• Exercise prompt:
Set down the lines between the line containing "will [x=1145, y=390]." and the line containing "The image size is (1080, 1080).", inclusive, exactly as they appear.

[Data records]
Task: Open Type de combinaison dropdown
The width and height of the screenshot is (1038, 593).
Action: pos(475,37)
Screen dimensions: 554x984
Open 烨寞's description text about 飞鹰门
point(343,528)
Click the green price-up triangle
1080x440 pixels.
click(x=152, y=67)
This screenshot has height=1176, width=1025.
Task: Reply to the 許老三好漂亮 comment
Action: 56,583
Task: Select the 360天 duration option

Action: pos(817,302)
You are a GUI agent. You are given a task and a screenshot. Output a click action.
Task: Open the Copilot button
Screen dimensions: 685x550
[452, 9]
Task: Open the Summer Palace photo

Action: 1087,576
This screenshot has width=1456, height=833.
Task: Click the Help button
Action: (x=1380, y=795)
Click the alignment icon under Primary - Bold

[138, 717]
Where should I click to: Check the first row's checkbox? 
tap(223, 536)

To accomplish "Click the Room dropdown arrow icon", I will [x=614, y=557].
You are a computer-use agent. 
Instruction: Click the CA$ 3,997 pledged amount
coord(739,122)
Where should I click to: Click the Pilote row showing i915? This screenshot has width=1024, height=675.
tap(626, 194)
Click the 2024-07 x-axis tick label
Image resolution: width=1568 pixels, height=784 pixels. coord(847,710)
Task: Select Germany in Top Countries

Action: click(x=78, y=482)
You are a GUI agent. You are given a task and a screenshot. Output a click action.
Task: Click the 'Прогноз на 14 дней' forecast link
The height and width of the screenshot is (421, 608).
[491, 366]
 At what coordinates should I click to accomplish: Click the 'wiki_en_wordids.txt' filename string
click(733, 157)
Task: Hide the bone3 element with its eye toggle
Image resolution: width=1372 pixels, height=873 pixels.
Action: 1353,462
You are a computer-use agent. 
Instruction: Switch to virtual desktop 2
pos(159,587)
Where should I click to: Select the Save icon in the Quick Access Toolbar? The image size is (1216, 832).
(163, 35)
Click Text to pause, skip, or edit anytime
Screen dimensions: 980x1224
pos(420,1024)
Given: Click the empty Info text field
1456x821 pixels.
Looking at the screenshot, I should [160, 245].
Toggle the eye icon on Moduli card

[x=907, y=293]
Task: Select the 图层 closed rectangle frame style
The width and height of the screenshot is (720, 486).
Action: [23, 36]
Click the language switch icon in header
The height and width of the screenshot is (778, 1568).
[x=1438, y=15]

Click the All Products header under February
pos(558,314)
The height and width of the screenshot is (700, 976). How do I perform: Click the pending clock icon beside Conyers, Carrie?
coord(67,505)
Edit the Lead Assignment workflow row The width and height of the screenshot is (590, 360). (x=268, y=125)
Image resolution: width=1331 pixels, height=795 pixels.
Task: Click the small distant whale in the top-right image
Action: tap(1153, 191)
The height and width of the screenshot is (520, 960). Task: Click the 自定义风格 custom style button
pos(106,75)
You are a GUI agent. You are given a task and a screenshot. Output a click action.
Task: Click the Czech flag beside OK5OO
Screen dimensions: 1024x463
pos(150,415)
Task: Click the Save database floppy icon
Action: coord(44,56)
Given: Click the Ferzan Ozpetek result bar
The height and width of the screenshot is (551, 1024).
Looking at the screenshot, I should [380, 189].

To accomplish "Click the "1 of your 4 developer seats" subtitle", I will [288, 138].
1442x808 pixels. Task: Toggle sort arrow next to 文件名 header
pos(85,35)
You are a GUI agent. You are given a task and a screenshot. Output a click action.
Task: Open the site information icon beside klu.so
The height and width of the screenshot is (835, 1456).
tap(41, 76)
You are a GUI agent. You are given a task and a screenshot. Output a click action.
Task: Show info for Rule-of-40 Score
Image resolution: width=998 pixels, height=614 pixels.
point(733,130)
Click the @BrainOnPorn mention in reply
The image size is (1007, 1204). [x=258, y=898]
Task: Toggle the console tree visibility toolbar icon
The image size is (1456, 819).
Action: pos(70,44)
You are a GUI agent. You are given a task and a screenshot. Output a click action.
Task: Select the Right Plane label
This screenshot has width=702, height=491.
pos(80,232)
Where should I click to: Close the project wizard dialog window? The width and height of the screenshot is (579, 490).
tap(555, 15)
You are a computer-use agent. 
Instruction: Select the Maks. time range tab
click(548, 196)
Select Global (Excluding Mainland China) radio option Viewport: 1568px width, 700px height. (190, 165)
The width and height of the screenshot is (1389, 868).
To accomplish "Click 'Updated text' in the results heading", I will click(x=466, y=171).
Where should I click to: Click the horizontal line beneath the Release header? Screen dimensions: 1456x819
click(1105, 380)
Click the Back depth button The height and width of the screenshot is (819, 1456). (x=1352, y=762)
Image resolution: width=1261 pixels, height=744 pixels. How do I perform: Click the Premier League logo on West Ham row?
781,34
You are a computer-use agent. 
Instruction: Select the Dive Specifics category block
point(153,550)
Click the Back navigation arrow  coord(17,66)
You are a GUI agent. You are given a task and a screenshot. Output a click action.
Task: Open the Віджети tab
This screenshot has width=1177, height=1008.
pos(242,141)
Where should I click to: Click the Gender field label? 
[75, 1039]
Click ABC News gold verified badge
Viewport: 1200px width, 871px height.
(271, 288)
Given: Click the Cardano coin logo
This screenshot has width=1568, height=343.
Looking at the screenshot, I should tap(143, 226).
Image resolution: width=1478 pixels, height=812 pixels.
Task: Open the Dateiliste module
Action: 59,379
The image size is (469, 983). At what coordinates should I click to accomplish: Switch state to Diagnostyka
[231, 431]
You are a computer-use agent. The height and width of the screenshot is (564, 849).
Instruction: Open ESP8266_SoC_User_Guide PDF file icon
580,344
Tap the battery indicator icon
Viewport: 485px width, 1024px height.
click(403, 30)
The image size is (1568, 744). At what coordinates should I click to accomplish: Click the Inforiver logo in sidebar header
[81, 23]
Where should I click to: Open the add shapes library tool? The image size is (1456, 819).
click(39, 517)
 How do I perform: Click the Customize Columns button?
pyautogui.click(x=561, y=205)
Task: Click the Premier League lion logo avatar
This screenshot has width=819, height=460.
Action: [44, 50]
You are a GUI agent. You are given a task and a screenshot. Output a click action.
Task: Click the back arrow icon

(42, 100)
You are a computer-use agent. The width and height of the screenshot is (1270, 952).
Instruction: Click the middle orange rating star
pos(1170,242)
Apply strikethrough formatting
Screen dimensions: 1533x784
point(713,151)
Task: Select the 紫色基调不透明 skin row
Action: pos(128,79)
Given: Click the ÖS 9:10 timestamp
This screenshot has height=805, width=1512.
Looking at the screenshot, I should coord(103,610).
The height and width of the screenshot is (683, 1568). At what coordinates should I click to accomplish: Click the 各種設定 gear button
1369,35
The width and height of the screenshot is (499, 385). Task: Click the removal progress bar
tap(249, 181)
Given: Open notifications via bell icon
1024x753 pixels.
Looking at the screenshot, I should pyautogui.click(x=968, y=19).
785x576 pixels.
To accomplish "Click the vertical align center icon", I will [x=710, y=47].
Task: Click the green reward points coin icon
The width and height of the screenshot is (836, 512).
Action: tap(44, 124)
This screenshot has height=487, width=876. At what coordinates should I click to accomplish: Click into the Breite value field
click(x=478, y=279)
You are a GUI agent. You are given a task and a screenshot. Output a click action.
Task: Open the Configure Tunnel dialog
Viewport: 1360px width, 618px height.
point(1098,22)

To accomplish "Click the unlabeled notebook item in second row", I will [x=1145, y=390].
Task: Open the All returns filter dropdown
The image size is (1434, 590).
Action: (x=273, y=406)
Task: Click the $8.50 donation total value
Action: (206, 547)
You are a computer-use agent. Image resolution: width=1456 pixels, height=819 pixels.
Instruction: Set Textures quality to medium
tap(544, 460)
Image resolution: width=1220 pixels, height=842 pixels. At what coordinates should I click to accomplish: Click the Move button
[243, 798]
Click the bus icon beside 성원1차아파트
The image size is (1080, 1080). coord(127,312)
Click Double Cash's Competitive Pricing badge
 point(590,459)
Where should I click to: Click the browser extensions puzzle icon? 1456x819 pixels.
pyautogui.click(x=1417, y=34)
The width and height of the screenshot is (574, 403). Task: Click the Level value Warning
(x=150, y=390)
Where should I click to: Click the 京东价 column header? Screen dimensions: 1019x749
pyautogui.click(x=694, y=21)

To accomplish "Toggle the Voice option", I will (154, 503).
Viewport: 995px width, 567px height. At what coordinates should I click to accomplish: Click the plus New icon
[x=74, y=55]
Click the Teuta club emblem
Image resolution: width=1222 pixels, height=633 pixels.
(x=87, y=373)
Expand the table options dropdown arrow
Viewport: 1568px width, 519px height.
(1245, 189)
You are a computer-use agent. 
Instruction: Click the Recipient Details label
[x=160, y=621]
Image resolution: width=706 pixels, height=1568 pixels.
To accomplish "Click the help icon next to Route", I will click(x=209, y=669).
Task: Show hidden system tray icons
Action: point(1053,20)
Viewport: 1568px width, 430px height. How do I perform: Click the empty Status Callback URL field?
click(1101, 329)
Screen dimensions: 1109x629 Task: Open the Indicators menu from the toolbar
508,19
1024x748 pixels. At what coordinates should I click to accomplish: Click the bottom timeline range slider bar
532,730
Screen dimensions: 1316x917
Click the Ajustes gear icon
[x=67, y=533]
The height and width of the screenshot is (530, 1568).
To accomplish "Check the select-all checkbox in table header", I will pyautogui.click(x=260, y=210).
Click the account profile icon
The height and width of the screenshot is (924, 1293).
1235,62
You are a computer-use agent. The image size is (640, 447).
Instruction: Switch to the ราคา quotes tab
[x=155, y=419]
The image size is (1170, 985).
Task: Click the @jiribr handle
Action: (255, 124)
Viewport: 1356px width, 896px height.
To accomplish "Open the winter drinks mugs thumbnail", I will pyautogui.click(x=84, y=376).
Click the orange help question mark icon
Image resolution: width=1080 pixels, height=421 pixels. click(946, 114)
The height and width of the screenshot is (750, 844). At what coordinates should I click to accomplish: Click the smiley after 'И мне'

• Response to the task:
To accomplish "Click the unlabeled notebook item in second row", I will [x=1145, y=390].
Task: Open the All returns filter dropdown
The image size is (1434, 590).
Action: (x=273, y=406)
Task: Click the $8.50 donation total value
Action: (206, 547)
You are a computer-use agent. Image resolution: width=1456 pixels, height=819 pixels.
Instruction: Set Textures quality to medium
tap(544, 460)
Image resolution: width=1220 pixels, height=842 pixels. At what coordinates should I click to accomplish: Click the Move button
[243, 798]
Click the bus icon beside 성원1차아파트
The image size is (1080, 1080). coord(127,312)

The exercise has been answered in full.